About this exercise: Find the lines in the listing below that include the word "screenshot", and report how many there are, with nothing more.

Given records:
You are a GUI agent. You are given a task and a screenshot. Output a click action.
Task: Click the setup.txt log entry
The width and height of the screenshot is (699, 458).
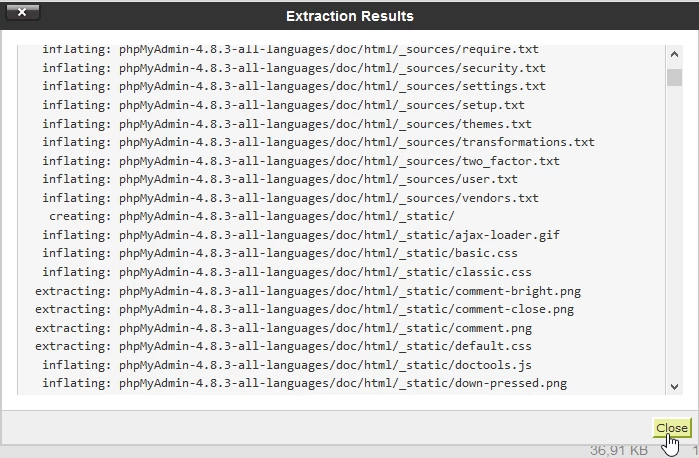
* * *
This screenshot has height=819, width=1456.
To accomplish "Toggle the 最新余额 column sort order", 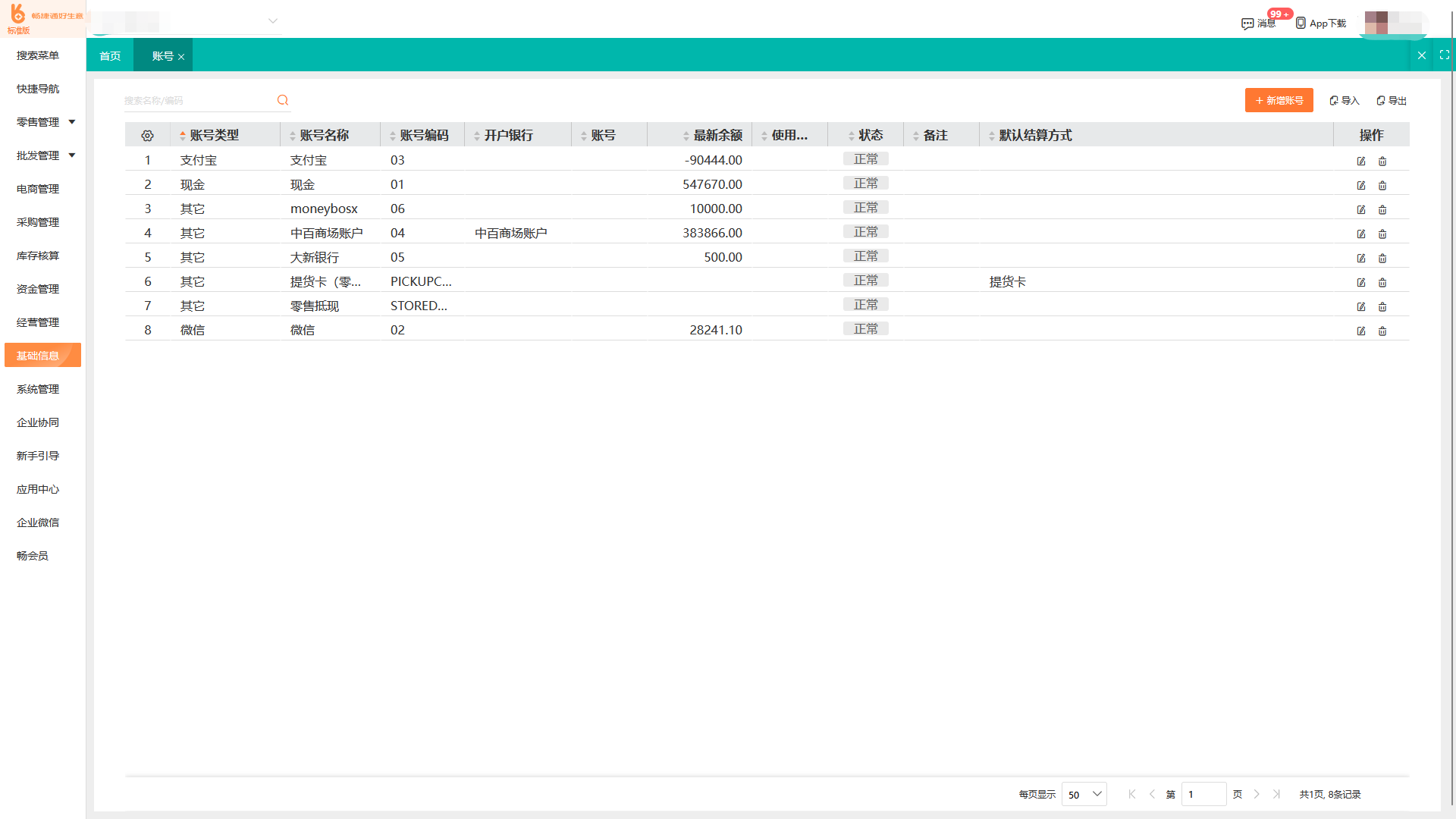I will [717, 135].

Your solution: 3